Enviada em 07/09/2020
A judicialização refere-se a busca jurídica como a última forma de conseguir um medicamento específico ou um tratamento em determinada circunstância, a exemplo disso, pode ser citado uma senhora que necessita de um medicamento e no posto de saúde não há tal medicamento por falta da previsão ou questões orçamentárias, para conseguir o mesmo deve utilizar do recurso jurídico ao seu favor, e assim como diz Platão “O juiz não é nomeado para fazer favores com a justiça, mas para julgar segundo as leis”.
A priori, é imprescindível lembrar a Declaração dos Direitos Humanos realizado pela ONU em 1948, o qual garante que o direito à saúde é direto de todos. Contudo, é um fato que o sistema de saúde no Brasil não vem a ser capaz de efetuar o tal direito a saúde a todos, infelizmente o que deveria ser uma exceção está sendo normalizado, de modo que, no ano de 2010, os gastos e demandas judiciais individuais atingiram o equivalente a 2% do orçamento total da saúde. Dessa forma, esse crescimento no número de demandas podem causar graves desequilíbrios no orçamento, assim consequentemente prejudicando a aquisição das políticas públicas que estavam previstas.
Diante disso, os indivíduos atualmente possuem uma extensa quantidade de possibilidades de direitos constitucionalmente tutelados que visam a sua proteção de maneira holística, ou seja, observando-o integralmente e como ente com necessidades múltiplas, que trazem a essencialidade dos mesmos.

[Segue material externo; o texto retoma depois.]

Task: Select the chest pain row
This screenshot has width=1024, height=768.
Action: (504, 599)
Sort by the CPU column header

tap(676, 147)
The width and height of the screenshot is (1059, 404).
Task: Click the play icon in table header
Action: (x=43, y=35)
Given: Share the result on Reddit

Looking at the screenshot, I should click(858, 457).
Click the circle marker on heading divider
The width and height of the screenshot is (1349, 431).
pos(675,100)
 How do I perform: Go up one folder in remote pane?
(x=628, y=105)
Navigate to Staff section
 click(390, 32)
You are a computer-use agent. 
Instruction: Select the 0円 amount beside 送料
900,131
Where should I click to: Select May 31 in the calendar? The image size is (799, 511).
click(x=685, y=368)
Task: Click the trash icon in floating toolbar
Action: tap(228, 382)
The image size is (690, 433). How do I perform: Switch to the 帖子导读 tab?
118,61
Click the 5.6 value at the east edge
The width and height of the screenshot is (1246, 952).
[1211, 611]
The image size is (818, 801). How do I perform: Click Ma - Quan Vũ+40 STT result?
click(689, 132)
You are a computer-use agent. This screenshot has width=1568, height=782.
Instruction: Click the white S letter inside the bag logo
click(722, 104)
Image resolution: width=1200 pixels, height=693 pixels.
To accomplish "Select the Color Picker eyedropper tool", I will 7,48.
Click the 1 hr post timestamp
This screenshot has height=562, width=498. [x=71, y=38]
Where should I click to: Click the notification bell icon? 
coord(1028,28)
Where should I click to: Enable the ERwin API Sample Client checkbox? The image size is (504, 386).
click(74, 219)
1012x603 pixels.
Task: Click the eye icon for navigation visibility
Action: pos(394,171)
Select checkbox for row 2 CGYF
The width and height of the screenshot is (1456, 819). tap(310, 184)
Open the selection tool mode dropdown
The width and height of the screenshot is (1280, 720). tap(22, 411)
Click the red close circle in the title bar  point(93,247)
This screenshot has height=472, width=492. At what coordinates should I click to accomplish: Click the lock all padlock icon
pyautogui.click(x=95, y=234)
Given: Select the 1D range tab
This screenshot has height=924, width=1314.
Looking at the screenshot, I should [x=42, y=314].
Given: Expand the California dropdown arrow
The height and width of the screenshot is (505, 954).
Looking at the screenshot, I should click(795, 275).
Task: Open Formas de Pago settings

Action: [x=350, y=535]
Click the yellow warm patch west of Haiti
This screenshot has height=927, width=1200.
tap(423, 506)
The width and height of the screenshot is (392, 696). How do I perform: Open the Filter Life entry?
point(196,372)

Consoante a isso e após entender o quão meritórios são os direitos dos indivíduos é de uma grande infelicidade ter como resultado de uma pesquisa nacional na qual, de acordo com a mesma, encomendada pelo Conselho Nacional de Justiça (CNJ) e o Poder Judiciário, houve um crescimento de 130% no número de solicitações de judicialização da saúde entre 2008 e 2017. Sendo assim, observa-se novamente como há uma falta de comprometimento por parte do Ministério da Saúde quanto a preservação e preocupação com os indivíduos que de acordo com a declaração de 1948.
Em síntese dos dados apresentados, pode-se concluir que para a solução desse problema se faz necessário por parte do governo mediar e investir melhor na disponibilidade de tratamentos e medicamentos, através de programas de ajuda que tenham visibilidade nas mídias e que possam ser acessíveis e reestruturação dos gastos públicos, além disso melhorar o comprometimento com a disponibilidade dos mesmos. Espera-se com isso que diminua os números de casos de solicitações de judicialização da saúde, trazendo assim o sentido real e igualitário do direito a saúde de todos.